* _To do_
All lines containing the string "will" must be copied from the entries.

* _Input material_

== Segment start ==

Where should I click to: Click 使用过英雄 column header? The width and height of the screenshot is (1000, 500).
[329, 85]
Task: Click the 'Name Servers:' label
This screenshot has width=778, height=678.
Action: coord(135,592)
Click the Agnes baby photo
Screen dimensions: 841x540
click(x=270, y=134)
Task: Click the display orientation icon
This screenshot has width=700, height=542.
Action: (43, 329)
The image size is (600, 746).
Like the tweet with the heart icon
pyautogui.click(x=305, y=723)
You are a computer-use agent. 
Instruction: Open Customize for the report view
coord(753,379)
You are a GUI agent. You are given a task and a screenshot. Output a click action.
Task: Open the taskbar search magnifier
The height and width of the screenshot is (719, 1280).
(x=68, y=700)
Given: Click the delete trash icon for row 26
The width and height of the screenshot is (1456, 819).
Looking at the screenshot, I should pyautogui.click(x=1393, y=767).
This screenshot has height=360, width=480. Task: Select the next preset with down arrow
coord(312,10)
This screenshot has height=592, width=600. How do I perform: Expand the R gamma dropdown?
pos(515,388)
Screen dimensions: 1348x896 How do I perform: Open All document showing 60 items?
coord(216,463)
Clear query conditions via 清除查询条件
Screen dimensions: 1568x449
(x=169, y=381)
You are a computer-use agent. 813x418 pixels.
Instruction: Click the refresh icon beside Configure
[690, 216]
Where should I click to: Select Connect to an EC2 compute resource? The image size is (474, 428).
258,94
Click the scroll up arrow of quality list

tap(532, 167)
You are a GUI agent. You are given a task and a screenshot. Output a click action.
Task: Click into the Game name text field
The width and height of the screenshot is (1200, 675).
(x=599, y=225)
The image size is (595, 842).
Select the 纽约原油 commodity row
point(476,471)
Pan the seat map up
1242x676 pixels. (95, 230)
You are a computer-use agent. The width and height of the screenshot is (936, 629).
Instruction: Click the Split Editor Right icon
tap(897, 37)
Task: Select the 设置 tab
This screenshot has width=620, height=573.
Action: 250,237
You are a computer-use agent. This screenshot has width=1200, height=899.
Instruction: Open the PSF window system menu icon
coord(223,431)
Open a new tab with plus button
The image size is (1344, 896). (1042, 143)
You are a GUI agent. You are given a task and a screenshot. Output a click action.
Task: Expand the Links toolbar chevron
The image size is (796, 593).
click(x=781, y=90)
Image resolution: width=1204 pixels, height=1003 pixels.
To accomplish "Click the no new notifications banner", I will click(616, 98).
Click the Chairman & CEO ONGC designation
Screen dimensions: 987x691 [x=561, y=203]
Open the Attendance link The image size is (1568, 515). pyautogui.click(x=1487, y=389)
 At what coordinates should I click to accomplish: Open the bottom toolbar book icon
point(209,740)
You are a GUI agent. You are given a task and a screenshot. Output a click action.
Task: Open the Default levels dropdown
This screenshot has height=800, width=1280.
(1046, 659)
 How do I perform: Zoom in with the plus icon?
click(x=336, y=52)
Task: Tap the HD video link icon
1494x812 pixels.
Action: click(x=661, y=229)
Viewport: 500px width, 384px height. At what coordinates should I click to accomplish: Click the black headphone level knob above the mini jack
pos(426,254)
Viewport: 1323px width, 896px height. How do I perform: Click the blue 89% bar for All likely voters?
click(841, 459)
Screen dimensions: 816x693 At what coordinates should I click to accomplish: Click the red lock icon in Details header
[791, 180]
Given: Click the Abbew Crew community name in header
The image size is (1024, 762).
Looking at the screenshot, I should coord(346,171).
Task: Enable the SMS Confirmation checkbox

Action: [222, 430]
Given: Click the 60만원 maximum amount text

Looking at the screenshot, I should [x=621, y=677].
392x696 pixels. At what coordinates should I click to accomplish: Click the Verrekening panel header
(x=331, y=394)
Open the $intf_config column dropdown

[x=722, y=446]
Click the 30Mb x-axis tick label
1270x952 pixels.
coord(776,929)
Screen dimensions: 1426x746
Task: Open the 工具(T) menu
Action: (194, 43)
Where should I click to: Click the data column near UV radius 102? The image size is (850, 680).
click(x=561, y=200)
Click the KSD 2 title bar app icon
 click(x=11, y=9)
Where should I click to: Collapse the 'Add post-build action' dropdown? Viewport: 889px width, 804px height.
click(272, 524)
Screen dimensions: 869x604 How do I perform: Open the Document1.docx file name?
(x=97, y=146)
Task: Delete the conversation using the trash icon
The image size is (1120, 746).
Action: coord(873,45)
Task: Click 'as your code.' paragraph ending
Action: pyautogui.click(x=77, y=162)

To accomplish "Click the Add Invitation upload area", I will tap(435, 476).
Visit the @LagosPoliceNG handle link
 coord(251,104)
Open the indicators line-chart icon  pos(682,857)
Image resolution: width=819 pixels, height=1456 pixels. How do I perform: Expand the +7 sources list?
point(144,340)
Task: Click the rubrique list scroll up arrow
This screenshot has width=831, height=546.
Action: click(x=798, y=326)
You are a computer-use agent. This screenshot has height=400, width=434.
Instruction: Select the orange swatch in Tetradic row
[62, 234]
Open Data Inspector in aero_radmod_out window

== Segment end ==

* _Exercise solution_
To accomplish "Click the no new notifications banner", I will click(616, 98).
To accomplish "Click the Add Invitation upload area", I will tap(435, 476).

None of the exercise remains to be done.